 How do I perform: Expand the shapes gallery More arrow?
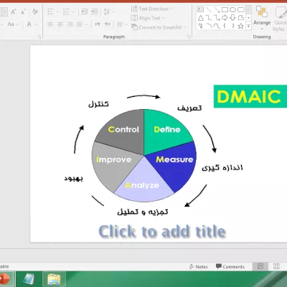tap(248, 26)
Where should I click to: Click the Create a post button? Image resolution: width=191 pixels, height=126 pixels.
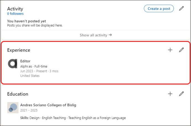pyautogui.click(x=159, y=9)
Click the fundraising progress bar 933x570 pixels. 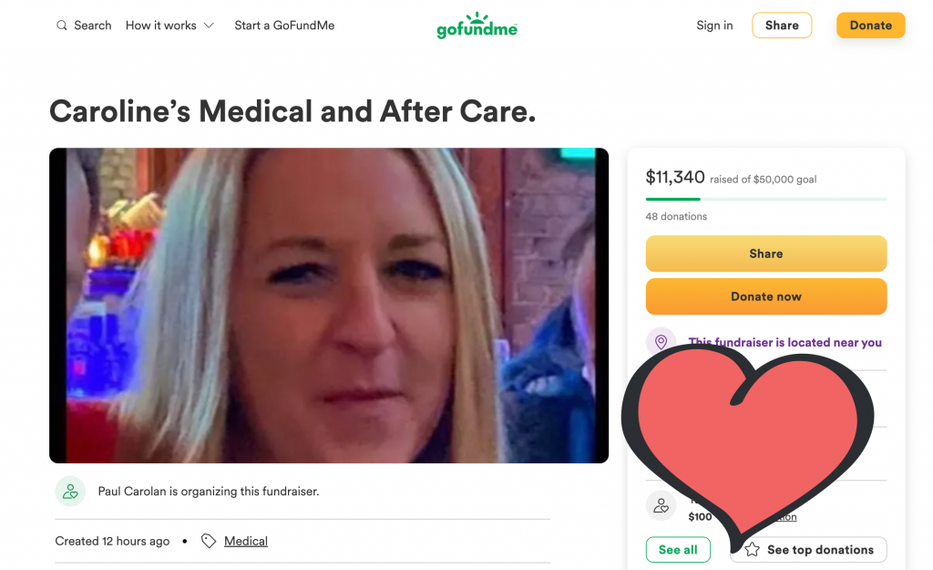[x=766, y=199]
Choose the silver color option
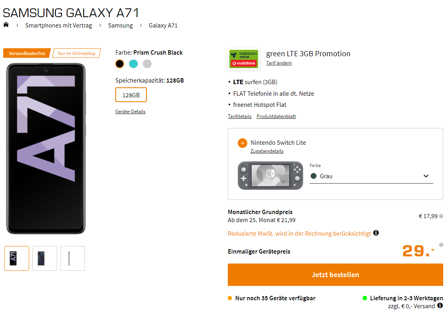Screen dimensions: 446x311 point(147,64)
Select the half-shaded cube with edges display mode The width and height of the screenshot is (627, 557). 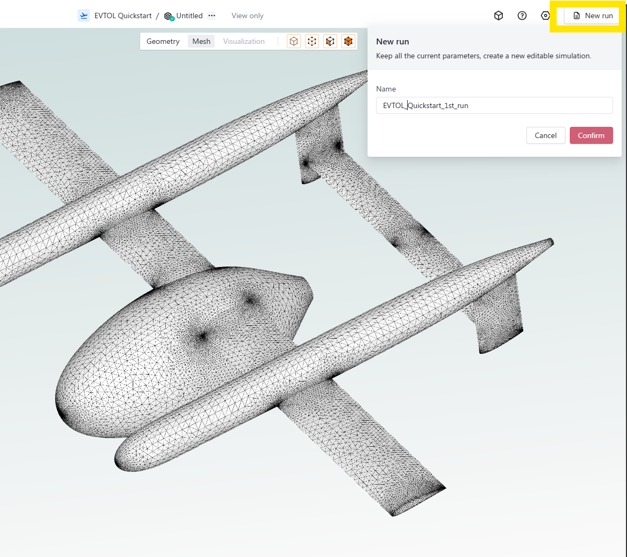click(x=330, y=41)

---

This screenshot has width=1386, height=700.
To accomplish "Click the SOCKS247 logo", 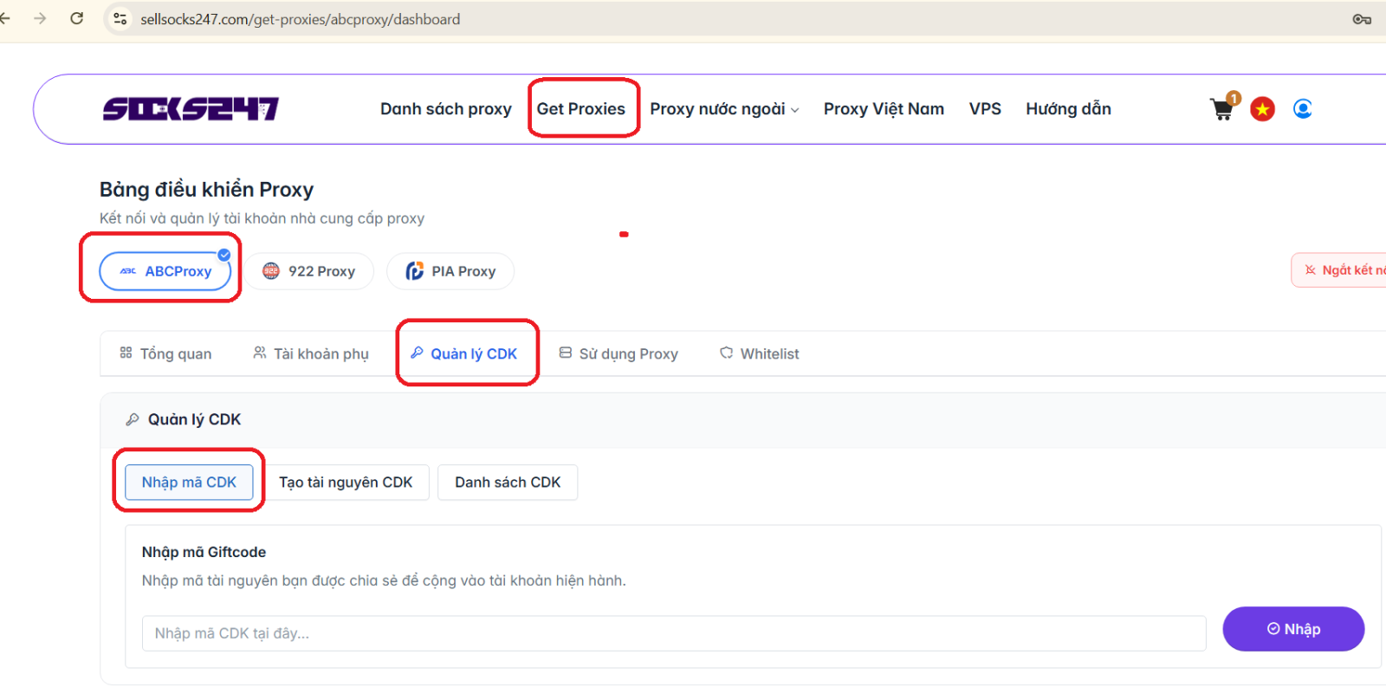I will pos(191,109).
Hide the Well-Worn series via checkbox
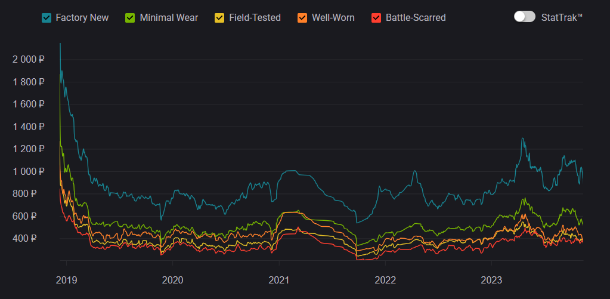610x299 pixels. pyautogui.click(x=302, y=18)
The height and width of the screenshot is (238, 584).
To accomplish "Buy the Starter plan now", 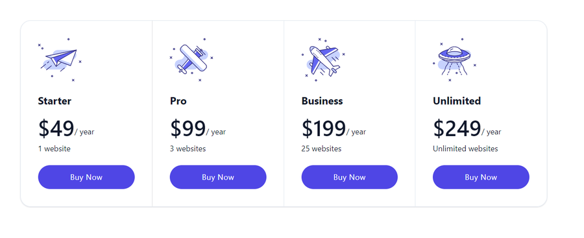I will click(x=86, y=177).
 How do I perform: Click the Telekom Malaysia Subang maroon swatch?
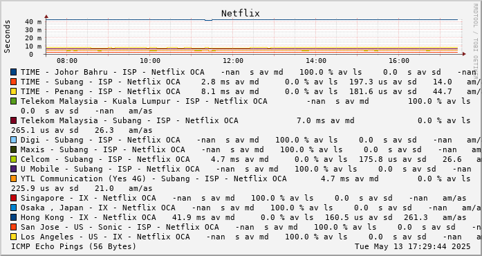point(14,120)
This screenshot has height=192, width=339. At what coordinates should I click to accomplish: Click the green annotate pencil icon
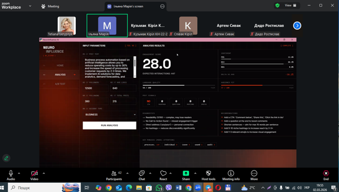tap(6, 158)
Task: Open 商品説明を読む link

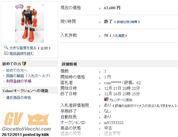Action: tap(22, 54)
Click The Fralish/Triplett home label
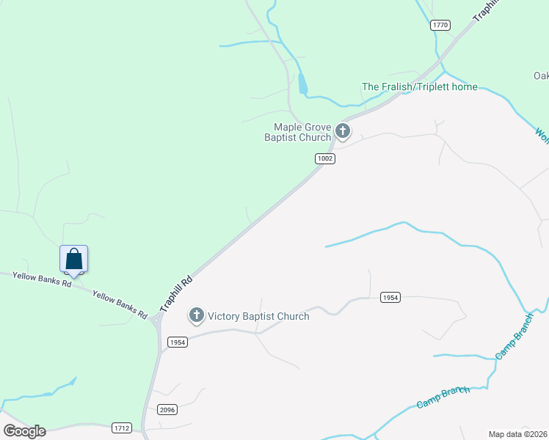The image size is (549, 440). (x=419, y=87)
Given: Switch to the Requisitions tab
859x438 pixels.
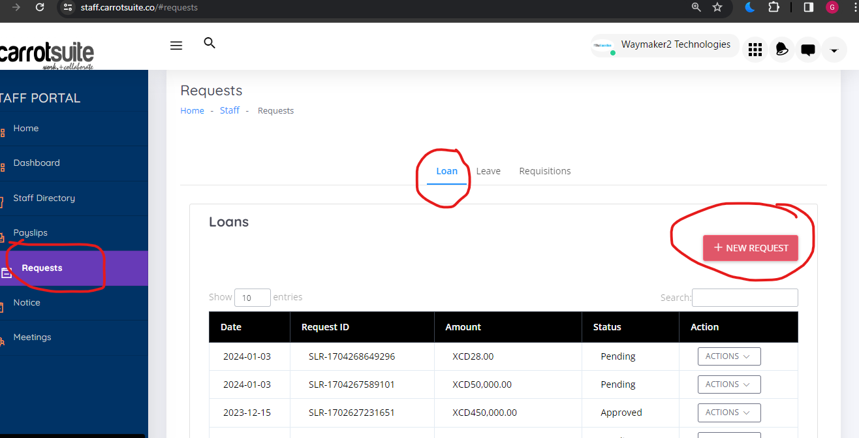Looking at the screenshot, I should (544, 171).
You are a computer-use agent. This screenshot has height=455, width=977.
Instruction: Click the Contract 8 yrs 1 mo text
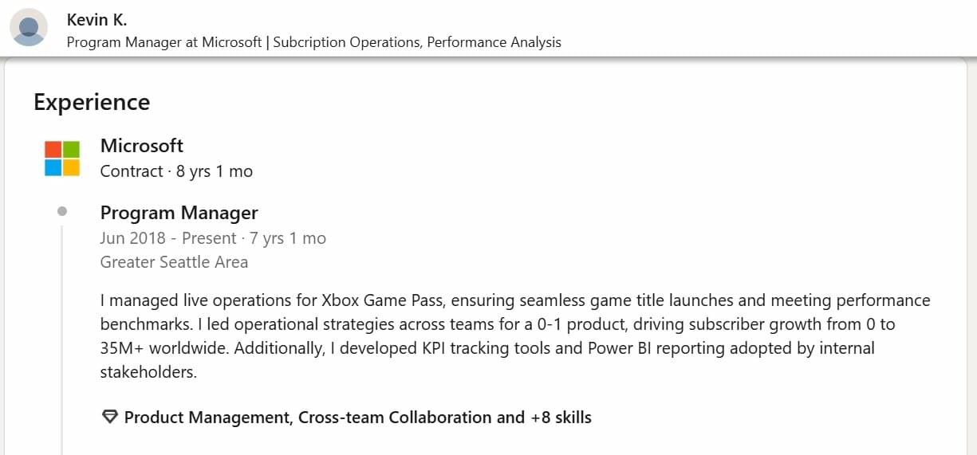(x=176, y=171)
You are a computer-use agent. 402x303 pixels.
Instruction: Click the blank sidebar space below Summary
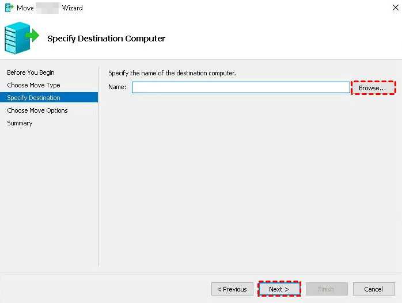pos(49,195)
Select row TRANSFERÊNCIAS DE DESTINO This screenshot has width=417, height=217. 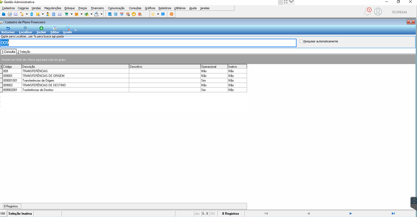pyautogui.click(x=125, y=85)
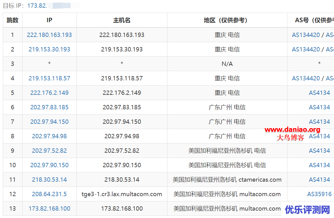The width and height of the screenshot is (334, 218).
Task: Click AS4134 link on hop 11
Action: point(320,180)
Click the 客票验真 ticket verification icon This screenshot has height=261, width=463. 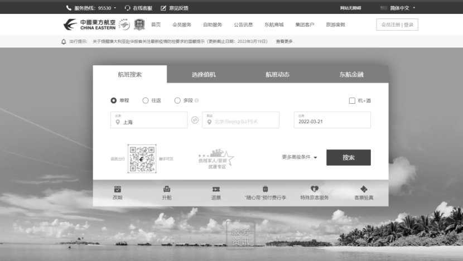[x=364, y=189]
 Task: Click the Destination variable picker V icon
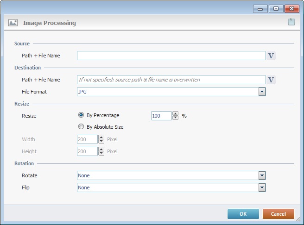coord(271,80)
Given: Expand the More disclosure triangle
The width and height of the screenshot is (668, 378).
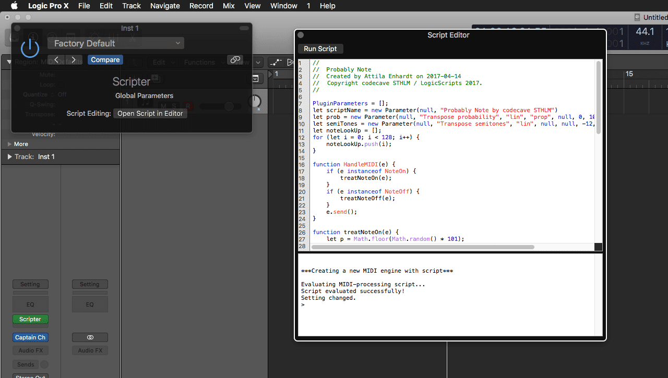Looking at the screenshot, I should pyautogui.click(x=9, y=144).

▶ **Instructions to follow**
Check each line above for the string "Given" and show the ones that have it.

▶ **Written reply**
Given: Switch to the Requisitions tab
Given: Expand the More disclosure triangle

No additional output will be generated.